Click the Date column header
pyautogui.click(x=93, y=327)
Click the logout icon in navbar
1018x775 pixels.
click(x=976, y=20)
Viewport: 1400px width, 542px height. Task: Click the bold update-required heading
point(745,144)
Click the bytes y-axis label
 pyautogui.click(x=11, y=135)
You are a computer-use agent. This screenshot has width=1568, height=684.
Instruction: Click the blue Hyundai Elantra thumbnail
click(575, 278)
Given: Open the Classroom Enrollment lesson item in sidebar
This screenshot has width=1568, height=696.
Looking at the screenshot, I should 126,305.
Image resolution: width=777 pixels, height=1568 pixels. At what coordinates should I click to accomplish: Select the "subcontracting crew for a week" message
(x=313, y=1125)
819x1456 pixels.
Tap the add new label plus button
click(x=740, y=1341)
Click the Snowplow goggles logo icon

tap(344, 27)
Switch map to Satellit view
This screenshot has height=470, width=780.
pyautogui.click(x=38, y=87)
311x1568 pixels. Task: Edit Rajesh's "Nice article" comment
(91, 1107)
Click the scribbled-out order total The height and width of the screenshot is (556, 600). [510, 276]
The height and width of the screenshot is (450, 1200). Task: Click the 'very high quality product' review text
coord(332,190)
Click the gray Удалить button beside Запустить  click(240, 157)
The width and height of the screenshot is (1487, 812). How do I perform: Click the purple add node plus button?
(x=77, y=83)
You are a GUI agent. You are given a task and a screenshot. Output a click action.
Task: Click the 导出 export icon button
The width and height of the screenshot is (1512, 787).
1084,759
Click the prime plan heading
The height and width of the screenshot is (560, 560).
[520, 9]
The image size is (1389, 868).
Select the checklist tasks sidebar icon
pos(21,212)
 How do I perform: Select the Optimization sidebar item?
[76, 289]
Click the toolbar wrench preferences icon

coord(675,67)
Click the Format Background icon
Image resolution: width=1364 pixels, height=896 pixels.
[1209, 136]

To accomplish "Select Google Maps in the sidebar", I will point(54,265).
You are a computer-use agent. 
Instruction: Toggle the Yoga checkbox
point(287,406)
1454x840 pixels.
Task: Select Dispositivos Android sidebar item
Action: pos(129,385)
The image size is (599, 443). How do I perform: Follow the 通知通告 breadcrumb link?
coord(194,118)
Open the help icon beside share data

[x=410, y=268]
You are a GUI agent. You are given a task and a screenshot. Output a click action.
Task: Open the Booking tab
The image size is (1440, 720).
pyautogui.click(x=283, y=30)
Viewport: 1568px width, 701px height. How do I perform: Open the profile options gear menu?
++++++++++
What you are asked to do: Tally the lines in the records above that contain the word "Open", and give only that number.

Output for this exercise: 4